» Extracted information
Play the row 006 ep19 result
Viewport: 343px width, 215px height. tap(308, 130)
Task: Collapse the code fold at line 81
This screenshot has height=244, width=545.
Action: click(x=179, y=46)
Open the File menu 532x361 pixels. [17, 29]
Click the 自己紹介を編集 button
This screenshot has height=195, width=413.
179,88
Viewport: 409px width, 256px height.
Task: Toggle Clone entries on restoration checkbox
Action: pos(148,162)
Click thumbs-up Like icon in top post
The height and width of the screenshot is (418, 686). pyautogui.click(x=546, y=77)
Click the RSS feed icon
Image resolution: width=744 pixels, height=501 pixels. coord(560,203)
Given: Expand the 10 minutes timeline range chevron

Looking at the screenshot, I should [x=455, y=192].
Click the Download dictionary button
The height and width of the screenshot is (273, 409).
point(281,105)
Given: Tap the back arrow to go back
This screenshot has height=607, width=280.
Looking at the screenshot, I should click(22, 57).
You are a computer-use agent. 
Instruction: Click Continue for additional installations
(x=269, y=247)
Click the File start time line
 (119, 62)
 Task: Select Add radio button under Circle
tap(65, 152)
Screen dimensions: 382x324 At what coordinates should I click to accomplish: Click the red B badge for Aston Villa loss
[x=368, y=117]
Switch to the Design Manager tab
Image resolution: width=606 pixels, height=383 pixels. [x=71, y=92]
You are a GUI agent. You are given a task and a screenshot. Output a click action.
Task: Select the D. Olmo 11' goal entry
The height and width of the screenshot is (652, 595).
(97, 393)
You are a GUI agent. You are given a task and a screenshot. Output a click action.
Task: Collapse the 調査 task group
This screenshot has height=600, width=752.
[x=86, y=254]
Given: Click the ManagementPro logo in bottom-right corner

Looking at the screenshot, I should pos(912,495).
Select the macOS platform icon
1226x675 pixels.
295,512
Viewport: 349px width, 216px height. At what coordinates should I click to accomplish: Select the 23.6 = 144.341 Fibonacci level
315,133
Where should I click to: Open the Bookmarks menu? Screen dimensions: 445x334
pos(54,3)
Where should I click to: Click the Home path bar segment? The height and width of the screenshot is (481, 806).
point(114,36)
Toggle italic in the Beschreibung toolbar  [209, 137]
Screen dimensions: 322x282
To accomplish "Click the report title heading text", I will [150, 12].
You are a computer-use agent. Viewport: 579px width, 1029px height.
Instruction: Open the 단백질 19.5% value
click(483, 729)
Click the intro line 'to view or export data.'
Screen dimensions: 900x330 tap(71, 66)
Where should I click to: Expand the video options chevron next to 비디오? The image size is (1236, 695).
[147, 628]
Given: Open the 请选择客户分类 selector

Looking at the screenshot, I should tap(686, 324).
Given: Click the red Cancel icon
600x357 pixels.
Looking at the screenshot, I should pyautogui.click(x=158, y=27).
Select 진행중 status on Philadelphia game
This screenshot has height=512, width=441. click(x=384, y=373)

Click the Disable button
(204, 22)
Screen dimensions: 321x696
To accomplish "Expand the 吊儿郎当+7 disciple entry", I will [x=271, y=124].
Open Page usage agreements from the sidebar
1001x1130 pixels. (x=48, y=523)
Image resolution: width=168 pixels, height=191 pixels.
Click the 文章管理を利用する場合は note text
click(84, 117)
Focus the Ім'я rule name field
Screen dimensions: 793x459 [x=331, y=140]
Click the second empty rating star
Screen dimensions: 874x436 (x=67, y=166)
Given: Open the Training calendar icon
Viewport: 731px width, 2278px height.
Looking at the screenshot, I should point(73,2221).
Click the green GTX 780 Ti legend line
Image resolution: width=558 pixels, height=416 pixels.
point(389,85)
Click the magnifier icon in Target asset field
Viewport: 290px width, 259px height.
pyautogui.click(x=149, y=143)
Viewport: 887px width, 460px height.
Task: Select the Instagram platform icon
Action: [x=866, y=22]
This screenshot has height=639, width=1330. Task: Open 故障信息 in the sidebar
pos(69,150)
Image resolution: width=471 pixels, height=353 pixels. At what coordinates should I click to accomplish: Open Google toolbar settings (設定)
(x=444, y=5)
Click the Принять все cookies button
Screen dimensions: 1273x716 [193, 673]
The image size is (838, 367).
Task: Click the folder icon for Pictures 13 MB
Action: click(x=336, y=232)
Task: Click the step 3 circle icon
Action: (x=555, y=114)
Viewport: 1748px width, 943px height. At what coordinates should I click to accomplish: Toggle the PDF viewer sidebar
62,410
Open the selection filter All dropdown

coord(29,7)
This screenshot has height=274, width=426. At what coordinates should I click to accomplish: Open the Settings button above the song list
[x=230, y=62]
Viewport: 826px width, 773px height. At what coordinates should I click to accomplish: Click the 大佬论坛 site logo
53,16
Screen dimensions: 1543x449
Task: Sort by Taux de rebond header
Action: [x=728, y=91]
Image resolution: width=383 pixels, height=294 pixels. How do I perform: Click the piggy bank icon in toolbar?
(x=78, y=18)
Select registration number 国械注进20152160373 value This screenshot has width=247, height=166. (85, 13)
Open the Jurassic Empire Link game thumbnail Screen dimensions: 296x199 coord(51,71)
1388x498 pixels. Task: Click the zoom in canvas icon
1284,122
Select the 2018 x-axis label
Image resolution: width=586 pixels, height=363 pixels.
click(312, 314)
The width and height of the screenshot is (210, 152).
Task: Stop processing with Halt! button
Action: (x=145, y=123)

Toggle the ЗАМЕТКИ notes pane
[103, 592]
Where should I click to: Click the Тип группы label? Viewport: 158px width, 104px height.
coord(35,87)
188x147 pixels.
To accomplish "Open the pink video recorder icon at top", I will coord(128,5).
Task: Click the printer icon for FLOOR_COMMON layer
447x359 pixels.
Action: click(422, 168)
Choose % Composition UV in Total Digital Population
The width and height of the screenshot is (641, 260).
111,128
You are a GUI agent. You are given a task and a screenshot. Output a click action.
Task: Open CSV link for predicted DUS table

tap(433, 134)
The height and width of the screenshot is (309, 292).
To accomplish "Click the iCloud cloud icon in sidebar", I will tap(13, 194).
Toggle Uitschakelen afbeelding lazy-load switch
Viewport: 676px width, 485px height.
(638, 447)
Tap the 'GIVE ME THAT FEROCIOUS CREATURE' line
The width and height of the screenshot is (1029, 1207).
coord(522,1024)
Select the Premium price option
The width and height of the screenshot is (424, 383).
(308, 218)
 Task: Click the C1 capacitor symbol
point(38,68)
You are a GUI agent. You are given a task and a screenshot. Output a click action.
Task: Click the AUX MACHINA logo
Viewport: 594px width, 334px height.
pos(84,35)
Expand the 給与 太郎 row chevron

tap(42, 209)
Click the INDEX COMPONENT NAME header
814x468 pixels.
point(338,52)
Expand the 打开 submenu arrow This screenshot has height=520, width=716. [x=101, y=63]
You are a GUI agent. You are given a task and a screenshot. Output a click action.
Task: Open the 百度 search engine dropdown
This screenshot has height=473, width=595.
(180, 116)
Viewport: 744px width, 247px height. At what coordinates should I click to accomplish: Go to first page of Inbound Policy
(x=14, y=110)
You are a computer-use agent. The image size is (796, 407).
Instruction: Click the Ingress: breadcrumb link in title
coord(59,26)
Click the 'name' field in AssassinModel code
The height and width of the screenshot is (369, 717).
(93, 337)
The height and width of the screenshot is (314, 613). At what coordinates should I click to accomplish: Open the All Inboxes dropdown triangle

» What you should do
Exactly reproduce all of the entries above.

» Solved problem
Play the row 006 ep19 result
Viewport: 343px width, 215px height. tap(308, 130)
Task: Collapse the code fold at line 81
This screenshot has height=244, width=545.
Action: click(x=179, y=46)
Open the File menu 532x361 pixels. [17, 29]
Click the 自己紹介を編集 button
This screenshot has height=195, width=413.
179,88
Viewport: 409px width, 256px height.
Task: Toggle Clone entries on restoration checkbox
Action: pos(148,162)
Click thumbs-up Like icon in top post
The height and width of the screenshot is (418, 686). pyautogui.click(x=546, y=77)
Click the RSS feed icon
Image resolution: width=744 pixels, height=501 pixels. coord(560,203)
Given: Expand the 10 minutes timeline range chevron

Looking at the screenshot, I should [x=455, y=192].
Click the Download dictionary button
The height and width of the screenshot is (273, 409).
point(281,105)
Given: Tap the back arrow to go back
This screenshot has height=607, width=280.
Looking at the screenshot, I should click(22, 57).
You are a computer-use agent. 
Instruction: Click Continue for additional installations
(x=269, y=247)
Click the File start time line
 (119, 62)
 Task: Select Add radio button under Circle
tap(65, 152)
Screen dimensions: 382x324 At what coordinates should I click to accomplish: Click the red B badge for Aston Villa loss
[x=368, y=117]
Switch to the Design Manager tab
Image resolution: width=606 pixels, height=383 pixels. [x=71, y=92]
You are a GUI agent. You are given a task and a screenshot. Output a click action.
Task: Select the D. Olmo 11' goal entry
The height and width of the screenshot is (652, 595).
(97, 393)
You are a GUI agent. You are given a task and a screenshot. Output a click action.
Task: Collapse the 調査 task group
This screenshot has height=600, width=752.
[x=86, y=254]
Given: Click the ManagementPro logo in bottom-right corner

Looking at the screenshot, I should pos(912,495).
Select the macOS platform icon
1226x675 pixels.
295,512
Viewport: 349px width, 216px height. At what coordinates should I click to accomplish: Select the 23.6 = 144.341 Fibonacci level
315,133
Where should I click to: Open the Bookmarks menu? Screen dimensions: 445x334
pos(54,3)
Where should I click to: Click the Home path bar segment? The height and width of the screenshot is (481, 806).
point(114,36)
Toggle italic in the Beschreibung toolbar  [209, 137]
Screen dimensions: 322x282
To accomplish "Click the report title heading text", I will [150, 12].
You are a computer-use agent. Viewport: 579px width, 1029px height.
Instruction: Open the 단백질 19.5% value
click(483, 729)
Click the intro line 'to view or export data.'
Screen dimensions: 900x330 tap(71, 66)
Where should I click to: Expand the video options chevron next to 비디오? The image size is (1236, 695).
[147, 628]
Given: Open the 请选择客户分类 selector

Looking at the screenshot, I should tap(686, 324).
Given: Click the red Cancel icon
600x357 pixels.
Looking at the screenshot, I should pyautogui.click(x=158, y=27).
Select 진행중 status on Philadelphia game
This screenshot has height=512, width=441. click(x=384, y=373)

Click the Disable button
(204, 22)
Screen dimensions: 321x696
To accomplish "Expand the 吊儿郎当+7 disciple entry", I will [x=271, y=124].
Open Page usage agreements from the sidebar
1001x1130 pixels. (x=48, y=523)
Image resolution: width=168 pixels, height=191 pixels.
Click the 文章管理を利用する場合は note text
click(84, 117)
Focus the Ім'я rule name field
Screen dimensions: 793x459 [x=331, y=140]
Click the second empty rating star
Screen dimensions: 874x436 (x=67, y=166)
Given: Open the Training calendar icon
Viewport: 731px width, 2278px height.
Looking at the screenshot, I should point(73,2221).
Click the green GTX 780 Ti legend line
Image resolution: width=558 pixels, height=416 pixels.
point(389,85)
Click the magnifier icon in Target asset field
Viewport: 290px width, 259px height.
pyautogui.click(x=149, y=143)
Viewport: 887px width, 460px height.
Task: Select the Instagram platform icon
Action: [x=866, y=22]
This screenshot has height=639, width=1330. Task: Open 故障信息 in the sidebar
pos(69,150)
Image resolution: width=471 pixels, height=353 pixels. At what coordinates should I click to accomplish: Open Google toolbar settings (設定)
(x=444, y=5)
Click the Принять все cookies button
Screen dimensions: 1273x716 [193, 673]
The image size is (838, 367).
Task: Click the folder icon for Pictures 13 MB
Action: click(x=336, y=232)
Task: Click the step 3 circle icon
Action: (x=555, y=114)
Viewport: 1748px width, 943px height. At what coordinates should I click to accomplish: Toggle the PDF viewer sidebar
62,410
Open the selection filter All dropdown

coord(29,7)
This screenshot has height=274, width=426. At what coordinates should I click to accomplish: Open the Settings button above the song list
[x=230, y=62]
Viewport: 826px width, 773px height. At what coordinates should I click to accomplish: Click the 大佬论坛 site logo
53,16
Screen dimensions: 1543x449
Task: Sort by Taux de rebond header
Action: [x=728, y=91]
Image resolution: width=383 pixels, height=294 pixels. How do I perform: Click the piggy bank icon in toolbar?
(x=78, y=18)
Select registration number 国械注进20152160373 value This screenshot has width=247, height=166. (85, 13)
Open the Jurassic Empire Link game thumbnail Screen dimensions: 296x199 coord(51,71)
1388x498 pixels. Task: Click the zoom in canvas icon
1284,122
Select the 2018 x-axis label
Image resolution: width=586 pixels, height=363 pixels.
click(312, 314)
The width and height of the screenshot is (210, 152).
Task: Stop processing with Halt! button
Action: (x=145, y=123)

Toggle the ЗАМЕТКИ notes pane
[103, 592]
Where should I click to: Click the Тип группы label? Viewport: 158px width, 104px height.
coord(35,87)
188x147 pixels.
To accomplish "Open the pink video recorder icon at top", I will coord(128,5).
Task: Click the printer icon for FLOOR_COMMON layer
447x359 pixels.
Action: click(422, 168)
Choose % Composition UV in Total Digital Population
The width and height of the screenshot is (641, 260).
111,128
You are a GUI agent. You are given a task and a screenshot. Output a click action.
Task: Open CSV link for predicted DUS table

tap(433, 134)
The height and width of the screenshot is (309, 292).
To accomplish "Click the iCloud cloud icon in sidebar", I will tap(13, 194).
Toggle Uitschakelen afbeelding lazy-load switch
Viewport: 676px width, 485px height.
(638, 447)
Tap the 'GIVE ME THAT FEROCIOUS CREATURE' line
The width and height of the screenshot is (1029, 1207).
coord(522,1024)
Select the Premium price option
The width and height of the screenshot is (424, 383).
(308, 218)
 Task: Click the C1 capacitor symbol
point(38,68)
You are a GUI agent. You are given a task and a screenshot. Output a click action.
Task: Click the AUX MACHINA logo
Viewport: 594px width, 334px height.
pos(84,35)
Expand the 給与 太郎 row chevron

tap(42, 209)
Click the INDEX COMPONENT NAME header
814x468 pixels.
point(338,52)
Expand the 打开 submenu arrow This screenshot has height=520, width=716. [x=101, y=63]
You are a GUI agent. You are given a task and a screenshot. Output a click action.
Task: Open the 百度 search engine dropdown
This screenshot has height=473, width=595.
(180, 116)
Viewport: 744px width, 247px height. At what coordinates should I click to accomplish: Go to first page of Inbound Policy
(x=14, y=110)
You are a computer-use agent. The image size is (796, 407).
Instruction: Click the Ingress: breadcrumb link in title
coord(59,26)
Click the 'name' field in AssassinModel code
The height and width of the screenshot is (369, 717).
(93, 337)
The height and width of the screenshot is (314, 613). At what coordinates should I click to accomplish: Open the All Inboxes dropdown triangle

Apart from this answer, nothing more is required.